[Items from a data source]
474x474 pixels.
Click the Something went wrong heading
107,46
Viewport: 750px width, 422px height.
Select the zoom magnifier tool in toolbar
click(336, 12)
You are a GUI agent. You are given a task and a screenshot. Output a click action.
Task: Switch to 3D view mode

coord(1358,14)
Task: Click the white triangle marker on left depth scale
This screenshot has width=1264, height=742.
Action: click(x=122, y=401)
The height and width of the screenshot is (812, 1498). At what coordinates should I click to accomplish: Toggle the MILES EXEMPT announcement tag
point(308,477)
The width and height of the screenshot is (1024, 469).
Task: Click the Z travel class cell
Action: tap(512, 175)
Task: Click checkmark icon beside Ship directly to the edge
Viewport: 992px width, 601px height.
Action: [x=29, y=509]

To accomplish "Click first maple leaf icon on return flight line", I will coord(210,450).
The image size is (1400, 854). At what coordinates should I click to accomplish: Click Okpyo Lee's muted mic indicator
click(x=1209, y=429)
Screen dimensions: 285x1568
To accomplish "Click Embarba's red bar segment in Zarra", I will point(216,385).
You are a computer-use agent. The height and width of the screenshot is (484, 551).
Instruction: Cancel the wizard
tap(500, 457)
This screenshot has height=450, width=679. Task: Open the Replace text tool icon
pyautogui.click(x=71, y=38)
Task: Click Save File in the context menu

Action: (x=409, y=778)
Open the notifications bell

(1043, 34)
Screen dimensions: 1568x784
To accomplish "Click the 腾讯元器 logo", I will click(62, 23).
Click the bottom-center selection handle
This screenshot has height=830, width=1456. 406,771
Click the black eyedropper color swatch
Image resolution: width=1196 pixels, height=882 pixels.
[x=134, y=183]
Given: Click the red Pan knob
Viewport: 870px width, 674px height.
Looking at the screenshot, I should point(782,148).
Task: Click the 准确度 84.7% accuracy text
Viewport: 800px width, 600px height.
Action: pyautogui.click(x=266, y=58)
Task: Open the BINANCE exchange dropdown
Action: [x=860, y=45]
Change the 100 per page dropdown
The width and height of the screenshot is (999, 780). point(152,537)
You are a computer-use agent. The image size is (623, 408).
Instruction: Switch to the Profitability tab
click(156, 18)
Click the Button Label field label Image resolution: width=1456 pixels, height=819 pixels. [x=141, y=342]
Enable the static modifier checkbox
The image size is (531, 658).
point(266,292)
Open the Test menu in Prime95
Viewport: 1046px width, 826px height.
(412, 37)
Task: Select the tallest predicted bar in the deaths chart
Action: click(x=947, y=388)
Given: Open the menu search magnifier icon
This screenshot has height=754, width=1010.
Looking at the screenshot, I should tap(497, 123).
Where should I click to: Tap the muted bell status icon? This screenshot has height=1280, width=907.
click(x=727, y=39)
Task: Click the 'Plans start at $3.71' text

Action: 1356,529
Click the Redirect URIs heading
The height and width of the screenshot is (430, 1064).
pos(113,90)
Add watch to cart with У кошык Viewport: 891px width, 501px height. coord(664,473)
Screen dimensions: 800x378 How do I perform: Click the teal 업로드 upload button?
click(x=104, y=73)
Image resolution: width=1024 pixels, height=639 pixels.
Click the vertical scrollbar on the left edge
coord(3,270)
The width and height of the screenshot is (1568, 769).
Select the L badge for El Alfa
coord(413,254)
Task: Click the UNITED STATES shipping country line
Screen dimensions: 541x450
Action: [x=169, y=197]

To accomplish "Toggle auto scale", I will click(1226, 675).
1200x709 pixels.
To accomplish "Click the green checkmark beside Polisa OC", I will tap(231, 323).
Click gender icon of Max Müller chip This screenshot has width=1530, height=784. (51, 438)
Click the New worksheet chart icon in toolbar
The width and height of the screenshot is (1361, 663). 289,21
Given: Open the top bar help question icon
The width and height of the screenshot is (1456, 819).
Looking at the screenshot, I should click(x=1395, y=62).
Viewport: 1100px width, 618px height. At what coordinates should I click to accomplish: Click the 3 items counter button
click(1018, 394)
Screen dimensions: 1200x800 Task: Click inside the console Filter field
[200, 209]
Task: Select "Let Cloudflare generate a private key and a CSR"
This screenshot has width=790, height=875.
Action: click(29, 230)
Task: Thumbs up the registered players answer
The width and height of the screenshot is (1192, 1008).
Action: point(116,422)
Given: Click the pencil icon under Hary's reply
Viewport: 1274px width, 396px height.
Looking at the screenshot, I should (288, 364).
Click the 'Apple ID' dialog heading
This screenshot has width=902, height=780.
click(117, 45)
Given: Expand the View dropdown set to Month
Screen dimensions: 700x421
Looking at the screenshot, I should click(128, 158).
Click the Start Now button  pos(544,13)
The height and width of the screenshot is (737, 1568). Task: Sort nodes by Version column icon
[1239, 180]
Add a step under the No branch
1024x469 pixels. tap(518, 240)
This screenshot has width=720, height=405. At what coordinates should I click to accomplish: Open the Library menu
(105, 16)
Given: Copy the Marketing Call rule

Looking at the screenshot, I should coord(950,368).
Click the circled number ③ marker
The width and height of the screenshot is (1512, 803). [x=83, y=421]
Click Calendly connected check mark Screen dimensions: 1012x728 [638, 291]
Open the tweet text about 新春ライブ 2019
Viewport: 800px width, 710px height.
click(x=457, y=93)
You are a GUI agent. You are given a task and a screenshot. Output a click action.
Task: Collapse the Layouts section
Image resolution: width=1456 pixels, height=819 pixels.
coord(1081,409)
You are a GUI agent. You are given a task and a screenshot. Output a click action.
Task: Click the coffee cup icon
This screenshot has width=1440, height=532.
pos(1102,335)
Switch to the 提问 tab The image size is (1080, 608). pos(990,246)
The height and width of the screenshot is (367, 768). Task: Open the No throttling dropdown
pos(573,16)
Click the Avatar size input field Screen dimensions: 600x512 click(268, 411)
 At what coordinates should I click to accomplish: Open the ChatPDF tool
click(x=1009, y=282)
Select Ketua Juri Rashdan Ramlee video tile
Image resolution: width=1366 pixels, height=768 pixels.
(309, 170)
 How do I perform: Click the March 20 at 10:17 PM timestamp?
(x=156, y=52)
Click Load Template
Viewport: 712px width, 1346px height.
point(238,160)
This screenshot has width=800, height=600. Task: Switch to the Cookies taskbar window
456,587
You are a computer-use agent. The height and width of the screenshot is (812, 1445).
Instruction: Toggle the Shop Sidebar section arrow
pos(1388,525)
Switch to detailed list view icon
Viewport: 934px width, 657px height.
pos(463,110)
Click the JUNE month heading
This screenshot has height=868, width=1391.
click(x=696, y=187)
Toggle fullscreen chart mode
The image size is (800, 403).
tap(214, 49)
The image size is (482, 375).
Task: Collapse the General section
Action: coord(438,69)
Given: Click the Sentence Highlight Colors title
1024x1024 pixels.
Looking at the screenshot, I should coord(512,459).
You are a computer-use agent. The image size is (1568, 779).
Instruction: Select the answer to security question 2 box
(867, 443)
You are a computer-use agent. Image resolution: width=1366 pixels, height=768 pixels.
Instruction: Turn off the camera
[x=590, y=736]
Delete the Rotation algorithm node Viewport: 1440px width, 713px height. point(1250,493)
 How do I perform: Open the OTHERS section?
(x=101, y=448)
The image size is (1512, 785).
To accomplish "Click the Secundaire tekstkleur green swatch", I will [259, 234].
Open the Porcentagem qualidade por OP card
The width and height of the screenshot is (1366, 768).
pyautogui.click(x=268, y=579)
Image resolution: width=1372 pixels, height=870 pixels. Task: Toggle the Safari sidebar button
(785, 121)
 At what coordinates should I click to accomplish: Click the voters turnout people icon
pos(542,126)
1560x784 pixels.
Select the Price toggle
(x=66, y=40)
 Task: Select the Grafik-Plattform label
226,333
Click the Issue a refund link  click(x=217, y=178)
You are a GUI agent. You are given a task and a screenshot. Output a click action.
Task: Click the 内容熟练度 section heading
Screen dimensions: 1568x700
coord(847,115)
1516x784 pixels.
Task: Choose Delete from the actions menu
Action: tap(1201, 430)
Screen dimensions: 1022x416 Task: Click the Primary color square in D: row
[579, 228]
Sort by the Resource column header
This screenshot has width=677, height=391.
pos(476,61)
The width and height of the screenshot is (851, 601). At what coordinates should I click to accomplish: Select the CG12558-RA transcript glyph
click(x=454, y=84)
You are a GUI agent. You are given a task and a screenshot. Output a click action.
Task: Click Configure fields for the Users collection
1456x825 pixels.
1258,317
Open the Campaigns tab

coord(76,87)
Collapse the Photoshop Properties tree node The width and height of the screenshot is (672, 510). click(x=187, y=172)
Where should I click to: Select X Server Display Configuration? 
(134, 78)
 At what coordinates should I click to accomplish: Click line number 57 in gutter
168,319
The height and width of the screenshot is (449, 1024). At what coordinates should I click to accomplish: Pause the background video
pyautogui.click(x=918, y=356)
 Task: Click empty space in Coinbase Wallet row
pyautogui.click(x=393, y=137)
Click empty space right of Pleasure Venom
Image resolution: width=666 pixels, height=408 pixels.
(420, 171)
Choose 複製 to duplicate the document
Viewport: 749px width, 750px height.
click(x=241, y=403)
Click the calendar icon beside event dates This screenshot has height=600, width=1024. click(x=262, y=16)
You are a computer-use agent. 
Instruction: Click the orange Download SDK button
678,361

AIM:
Copy out every line of the entries unchanged, starting at the line containing "Click empty space right of Pleasure Venom" and continuing through the final line of the entries, both ends included.

OUTPUT OF THE EXERCISE:
Click empty space right of Pleasure Venom
Image resolution: width=666 pixels, height=408 pixels.
(420, 171)
Choose 複製 to duplicate the document
Viewport: 749px width, 750px height.
click(x=241, y=403)
Click the calendar icon beside event dates This screenshot has height=600, width=1024. click(x=262, y=16)
You are a computer-use agent. 
Instruction: Click the orange Download SDK button
678,361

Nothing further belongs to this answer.